The Axel Pinpin Propaganda Machine on country, freedom, and the people
By MC Galang
Collage by MC Galang; Stills courtesy of JL Burgos

“The revolution will be live.” – Gil Scott-Heron

I have to admit: I’ve only learned of Filipino protest band The Axel Pinpin Propaganda Machine when their video for “Ano Ang Aming Kasalanan?” circulated on Facebook last month. Helmed by filmmaker JL Burgos, the montage featured triggering images of the government’s highly militarized handling of the COVID-19 pandemic juxtaposed with footage highlighting the brutality and violence that has swept the country under the current administration.” 

As of June 25, there are 33,069 confirmed COVID-19 cases nationwide. Trade Union Congress of the Philippines (TUCP), the country’s biggest labor group, projects 12 million jobs will be lost by year-end—the highest unemployment rate in 15 years. According to the latest data from the ILOSTMYGIG.PH initiative, nearly 4,500 arts and culture workers have been affected, with the TUCP estimating 27 percent of the entire arts and recreation workforce finding themselves out of work. 

Massive economic losses and spiraling healthcare conditions continue despite the 1.3 trillion peso stimulus package already approved by the House of Representatives earlier this month, with an additional record 4.3 trillion peso budget proposal for 2021, which aims to revive the pandemic-hit economy that was only recently experiencing a growth momentum. However, there is a gross lack of transparency from the government on spending of the initial stimulus budget, prompting a private citizen to head a tracker initiative that contains updates on allocations provided for each city or municipality.

In the midst of this, The Axel Pinpin Propaganda Machine puts a face on numbers, chipping away from the abstract notion of reality that often and easily reinforces desensitization and the dehumanization of the most vulnerable members of our society, one that the band has previously and consistently addressed in their work, such as “Recycle,” about using poor communities as scapegoats for disastrous waste and flood management, as if they themselves were nuisance and obstruction to progress; when it is in fact a result of imperialist plunder of natural resources, which according to environmental advocates, “hastens the destruction of the environment,” a case where “profit comes first; the environment and the people come second.”

“Ano Ang Aming Kasalanan?” was the protest band’s “response to the current health crisis which has exposed the harsh realities of repression, widespread social inequality, and the government’s incompetence – realities that have always existed and are now much more apparent.”
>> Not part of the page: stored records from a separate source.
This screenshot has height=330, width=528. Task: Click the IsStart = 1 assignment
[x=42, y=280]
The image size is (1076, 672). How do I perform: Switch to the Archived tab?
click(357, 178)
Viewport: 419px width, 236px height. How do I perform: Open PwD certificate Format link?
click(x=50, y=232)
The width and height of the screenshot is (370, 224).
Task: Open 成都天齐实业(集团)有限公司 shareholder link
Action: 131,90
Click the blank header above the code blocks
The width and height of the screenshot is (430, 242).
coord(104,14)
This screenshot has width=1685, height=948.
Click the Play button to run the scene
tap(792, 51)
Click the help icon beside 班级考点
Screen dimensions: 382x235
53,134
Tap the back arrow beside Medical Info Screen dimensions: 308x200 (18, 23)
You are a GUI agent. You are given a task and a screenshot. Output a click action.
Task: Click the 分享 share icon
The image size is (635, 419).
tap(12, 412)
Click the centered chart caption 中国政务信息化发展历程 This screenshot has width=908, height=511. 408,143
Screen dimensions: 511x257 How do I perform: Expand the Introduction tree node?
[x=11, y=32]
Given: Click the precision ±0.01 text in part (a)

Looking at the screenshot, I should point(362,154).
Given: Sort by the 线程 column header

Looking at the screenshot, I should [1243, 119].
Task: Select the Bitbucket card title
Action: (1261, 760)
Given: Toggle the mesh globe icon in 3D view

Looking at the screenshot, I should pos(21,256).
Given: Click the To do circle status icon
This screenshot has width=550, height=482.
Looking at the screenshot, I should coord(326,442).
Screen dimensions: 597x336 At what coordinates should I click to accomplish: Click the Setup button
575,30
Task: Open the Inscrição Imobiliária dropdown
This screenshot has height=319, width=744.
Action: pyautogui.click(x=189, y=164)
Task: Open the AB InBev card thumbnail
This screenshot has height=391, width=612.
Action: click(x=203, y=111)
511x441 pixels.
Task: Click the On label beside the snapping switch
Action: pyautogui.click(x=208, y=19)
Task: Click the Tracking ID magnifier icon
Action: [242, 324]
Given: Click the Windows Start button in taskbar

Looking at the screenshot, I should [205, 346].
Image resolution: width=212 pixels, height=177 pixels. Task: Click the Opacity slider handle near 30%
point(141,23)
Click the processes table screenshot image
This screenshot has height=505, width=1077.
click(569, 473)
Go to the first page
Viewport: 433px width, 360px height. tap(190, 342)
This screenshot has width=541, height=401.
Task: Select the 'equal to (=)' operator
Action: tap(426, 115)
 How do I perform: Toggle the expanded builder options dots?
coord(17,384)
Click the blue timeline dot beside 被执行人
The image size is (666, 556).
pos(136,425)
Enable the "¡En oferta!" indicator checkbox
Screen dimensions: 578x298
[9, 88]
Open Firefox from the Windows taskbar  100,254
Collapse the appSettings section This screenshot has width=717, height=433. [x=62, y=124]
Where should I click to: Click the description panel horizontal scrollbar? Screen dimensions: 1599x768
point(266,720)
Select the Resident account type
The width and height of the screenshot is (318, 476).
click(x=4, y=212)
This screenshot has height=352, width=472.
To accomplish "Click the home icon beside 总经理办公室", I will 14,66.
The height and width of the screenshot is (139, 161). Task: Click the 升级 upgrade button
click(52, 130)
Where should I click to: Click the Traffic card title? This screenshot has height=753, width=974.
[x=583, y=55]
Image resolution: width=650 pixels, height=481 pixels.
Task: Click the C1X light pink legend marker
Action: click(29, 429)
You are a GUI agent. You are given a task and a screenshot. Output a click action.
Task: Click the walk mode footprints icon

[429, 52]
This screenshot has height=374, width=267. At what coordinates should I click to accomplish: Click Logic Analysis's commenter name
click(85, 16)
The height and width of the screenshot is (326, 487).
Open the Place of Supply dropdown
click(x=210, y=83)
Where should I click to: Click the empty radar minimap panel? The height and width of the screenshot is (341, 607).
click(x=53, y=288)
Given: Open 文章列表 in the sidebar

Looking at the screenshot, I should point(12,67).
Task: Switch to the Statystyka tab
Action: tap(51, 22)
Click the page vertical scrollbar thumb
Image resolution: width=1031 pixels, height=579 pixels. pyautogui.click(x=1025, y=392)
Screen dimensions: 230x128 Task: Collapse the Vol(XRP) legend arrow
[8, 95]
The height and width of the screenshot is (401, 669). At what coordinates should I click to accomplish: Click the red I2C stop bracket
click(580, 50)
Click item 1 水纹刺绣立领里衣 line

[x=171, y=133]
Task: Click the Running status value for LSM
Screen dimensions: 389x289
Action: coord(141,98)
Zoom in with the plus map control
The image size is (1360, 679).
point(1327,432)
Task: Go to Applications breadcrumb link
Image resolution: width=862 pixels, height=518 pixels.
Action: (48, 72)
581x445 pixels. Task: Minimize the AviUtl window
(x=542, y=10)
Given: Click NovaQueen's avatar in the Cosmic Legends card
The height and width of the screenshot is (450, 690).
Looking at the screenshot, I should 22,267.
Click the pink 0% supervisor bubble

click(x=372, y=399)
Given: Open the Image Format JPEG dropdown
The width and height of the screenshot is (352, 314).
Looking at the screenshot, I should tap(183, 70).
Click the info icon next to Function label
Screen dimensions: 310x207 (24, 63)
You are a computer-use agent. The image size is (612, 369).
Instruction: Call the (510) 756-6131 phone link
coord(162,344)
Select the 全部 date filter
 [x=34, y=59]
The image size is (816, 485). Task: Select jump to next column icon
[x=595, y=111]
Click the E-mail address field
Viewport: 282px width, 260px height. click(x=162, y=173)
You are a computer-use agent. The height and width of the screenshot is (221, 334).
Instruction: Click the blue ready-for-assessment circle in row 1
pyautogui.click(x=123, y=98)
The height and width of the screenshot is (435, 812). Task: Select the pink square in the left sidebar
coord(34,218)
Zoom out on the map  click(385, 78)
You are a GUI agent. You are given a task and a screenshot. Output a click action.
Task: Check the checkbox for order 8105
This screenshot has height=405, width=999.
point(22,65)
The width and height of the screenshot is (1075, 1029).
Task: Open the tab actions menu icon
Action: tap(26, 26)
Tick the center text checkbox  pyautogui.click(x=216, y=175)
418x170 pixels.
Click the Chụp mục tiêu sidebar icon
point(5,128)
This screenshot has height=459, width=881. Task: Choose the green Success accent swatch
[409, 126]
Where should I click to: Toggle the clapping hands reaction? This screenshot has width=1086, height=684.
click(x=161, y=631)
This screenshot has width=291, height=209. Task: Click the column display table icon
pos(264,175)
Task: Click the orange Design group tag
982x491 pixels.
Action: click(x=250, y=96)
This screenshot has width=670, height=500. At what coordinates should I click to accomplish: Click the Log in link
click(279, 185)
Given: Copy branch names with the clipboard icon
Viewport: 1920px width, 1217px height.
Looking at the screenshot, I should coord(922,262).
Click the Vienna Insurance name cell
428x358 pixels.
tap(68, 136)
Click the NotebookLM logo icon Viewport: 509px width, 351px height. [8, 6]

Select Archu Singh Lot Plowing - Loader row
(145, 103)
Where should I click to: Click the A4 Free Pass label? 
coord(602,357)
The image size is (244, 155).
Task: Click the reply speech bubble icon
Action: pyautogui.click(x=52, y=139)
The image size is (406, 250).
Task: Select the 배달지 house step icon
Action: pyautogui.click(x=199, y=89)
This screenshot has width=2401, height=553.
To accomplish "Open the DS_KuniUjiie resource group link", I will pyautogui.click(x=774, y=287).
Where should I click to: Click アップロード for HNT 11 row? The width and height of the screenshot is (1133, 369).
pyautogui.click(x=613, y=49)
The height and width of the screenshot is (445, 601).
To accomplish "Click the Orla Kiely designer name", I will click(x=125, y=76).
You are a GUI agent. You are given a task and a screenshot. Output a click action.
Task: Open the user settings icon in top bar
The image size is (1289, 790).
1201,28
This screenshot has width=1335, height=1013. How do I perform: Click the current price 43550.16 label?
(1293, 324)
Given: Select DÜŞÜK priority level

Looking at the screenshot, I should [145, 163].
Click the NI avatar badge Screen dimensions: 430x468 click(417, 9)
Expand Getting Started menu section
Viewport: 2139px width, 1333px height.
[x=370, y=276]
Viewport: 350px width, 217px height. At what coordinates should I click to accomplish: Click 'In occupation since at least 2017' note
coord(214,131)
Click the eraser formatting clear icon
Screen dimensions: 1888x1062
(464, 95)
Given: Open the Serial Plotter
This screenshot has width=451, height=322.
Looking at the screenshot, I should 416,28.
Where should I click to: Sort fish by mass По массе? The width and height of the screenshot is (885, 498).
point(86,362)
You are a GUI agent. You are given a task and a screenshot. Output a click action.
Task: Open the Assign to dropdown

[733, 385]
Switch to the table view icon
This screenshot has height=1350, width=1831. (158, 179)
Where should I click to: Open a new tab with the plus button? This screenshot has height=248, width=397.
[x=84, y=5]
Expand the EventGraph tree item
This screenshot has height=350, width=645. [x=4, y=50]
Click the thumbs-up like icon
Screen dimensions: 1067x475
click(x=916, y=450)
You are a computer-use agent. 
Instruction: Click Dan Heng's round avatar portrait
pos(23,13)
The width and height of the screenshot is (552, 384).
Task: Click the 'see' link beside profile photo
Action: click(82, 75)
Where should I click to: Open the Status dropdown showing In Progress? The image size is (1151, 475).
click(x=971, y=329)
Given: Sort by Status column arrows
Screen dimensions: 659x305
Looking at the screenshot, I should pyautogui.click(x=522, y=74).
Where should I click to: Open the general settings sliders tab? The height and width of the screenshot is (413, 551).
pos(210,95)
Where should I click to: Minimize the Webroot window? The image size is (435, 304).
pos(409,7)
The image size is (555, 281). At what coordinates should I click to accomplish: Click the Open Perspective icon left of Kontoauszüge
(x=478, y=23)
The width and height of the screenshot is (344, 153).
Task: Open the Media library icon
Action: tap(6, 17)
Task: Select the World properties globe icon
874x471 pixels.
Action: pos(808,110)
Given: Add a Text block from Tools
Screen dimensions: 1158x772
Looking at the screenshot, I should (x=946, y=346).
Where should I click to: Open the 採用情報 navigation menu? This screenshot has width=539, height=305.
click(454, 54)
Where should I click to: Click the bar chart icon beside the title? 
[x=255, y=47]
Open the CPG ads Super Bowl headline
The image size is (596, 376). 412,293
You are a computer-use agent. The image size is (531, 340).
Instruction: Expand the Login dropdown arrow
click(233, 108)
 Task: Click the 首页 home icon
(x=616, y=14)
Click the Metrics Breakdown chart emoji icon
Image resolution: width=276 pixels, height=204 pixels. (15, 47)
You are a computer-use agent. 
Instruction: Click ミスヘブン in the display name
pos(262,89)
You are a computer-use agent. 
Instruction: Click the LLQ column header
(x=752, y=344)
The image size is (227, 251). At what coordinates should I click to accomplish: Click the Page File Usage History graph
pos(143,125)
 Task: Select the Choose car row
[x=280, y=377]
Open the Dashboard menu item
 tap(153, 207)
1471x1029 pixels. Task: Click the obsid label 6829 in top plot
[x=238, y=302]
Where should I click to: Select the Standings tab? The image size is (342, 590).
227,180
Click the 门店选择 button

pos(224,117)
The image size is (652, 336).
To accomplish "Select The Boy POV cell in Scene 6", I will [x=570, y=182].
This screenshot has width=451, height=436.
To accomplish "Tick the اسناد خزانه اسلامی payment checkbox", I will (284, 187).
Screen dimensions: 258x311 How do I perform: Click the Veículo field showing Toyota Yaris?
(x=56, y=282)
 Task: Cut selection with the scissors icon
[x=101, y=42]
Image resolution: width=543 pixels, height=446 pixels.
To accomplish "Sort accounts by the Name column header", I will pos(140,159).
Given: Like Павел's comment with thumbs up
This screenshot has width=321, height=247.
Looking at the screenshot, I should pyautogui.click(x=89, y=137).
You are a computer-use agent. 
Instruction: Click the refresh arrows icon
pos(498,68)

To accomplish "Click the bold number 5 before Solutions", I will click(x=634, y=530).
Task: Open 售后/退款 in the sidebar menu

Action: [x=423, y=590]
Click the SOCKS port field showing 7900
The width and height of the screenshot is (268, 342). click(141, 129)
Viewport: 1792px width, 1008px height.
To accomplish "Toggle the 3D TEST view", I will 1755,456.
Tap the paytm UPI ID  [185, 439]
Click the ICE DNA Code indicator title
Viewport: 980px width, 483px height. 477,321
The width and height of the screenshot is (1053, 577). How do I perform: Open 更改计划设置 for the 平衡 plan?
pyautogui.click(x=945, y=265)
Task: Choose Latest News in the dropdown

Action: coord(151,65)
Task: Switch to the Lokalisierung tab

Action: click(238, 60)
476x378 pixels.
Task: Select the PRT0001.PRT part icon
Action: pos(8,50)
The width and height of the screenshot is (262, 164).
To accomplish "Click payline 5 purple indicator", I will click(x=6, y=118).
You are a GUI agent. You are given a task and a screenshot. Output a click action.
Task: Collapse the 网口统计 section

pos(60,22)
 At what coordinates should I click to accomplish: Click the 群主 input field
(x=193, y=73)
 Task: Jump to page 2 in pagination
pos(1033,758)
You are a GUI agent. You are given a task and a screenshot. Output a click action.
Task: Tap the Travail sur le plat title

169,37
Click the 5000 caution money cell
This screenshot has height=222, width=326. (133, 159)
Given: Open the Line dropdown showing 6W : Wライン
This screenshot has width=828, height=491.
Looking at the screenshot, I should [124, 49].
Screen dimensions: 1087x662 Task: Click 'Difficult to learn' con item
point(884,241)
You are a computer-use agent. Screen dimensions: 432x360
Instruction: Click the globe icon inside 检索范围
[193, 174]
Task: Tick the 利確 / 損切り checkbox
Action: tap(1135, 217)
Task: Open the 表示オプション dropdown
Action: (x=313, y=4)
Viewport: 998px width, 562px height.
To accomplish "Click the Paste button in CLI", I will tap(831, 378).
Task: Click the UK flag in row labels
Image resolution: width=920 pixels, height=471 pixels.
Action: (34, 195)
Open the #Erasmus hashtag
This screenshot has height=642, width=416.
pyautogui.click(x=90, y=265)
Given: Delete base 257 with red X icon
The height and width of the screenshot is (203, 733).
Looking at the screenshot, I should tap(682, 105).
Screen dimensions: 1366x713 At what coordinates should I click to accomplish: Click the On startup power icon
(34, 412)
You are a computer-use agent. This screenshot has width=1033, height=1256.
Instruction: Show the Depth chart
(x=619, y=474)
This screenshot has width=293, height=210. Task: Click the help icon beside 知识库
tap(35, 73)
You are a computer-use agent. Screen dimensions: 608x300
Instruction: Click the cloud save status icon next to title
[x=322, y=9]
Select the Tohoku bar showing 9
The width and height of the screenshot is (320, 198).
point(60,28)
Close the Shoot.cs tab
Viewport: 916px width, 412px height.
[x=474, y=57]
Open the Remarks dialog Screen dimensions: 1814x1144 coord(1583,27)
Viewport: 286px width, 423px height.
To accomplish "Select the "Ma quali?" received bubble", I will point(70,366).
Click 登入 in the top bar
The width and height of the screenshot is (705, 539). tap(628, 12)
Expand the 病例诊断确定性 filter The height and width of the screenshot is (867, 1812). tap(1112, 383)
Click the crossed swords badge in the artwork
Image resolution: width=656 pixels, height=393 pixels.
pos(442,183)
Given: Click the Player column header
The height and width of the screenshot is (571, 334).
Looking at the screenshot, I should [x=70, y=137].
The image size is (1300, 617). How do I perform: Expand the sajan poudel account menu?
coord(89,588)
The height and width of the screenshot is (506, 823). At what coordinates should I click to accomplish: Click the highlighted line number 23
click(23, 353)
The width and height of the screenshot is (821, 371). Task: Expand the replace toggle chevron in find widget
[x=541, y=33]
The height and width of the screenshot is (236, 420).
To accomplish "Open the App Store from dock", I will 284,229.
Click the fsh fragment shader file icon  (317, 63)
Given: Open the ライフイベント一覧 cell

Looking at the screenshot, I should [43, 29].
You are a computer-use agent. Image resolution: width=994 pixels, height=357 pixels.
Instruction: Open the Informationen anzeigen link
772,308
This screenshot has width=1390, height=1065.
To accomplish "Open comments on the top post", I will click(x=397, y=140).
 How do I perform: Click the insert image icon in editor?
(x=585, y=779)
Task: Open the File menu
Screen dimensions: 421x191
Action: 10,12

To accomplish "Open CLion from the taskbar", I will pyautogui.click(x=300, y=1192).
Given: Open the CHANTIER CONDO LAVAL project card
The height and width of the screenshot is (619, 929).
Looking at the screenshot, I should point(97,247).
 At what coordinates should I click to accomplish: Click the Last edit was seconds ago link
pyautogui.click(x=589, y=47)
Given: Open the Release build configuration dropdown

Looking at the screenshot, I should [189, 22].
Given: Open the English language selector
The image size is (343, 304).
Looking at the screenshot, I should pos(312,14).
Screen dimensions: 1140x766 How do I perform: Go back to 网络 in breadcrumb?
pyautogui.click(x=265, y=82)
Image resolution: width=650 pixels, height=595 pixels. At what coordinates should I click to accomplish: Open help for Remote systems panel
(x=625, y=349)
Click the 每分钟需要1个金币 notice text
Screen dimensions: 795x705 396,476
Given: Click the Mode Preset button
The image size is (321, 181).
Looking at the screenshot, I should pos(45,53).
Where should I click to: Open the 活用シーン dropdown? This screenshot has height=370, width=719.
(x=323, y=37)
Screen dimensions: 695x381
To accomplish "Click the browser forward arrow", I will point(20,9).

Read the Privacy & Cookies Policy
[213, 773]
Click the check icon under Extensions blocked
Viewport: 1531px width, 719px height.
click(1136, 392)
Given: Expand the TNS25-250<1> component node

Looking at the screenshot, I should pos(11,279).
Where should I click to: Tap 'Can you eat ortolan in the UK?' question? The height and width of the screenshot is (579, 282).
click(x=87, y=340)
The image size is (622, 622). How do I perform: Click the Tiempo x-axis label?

Formed in 2010 by RJ Mabilin of defunct punk band Republika de Lata and Axel Pinpin, poet and ex-political detainee wrongly imprisoned under the Arroyo regime, both activists have been independently releasing music “in response to the socio-political climate of the time,” including their first single “Remote Control” in 2011, which “chronicles the peasant and working class struggle in contrast to prevailing values of the bourgeoisie” and “Arman” in 2012, “which pays tribute to human rights defender Arman Albarillo, whose search for justice turned him into a martyred guerrilla fighter,” which was included in their debut album, Hindi Isasatelebisyon Ang Rebolusyon (2017), a direct translation of the 1971 spoken-word track by American jazz musician and poet Gil Scott-Heron, which today remains in the center of radical dissent in music. Scott-Heron notes in a 1990 interview:

The first change that takes place is in your mind. You have to change your mind before you change the way you live and the way you move. The thing that’s going to change people is something that nobody will ever be able to capture on film. It’s just something that you see and you’ll think, “Oh I’m on the wrong page,” or “I’m on I’m on the right page but the wrong note. And I’ve got to get in sync with everyone else to find out what’s happening in this country.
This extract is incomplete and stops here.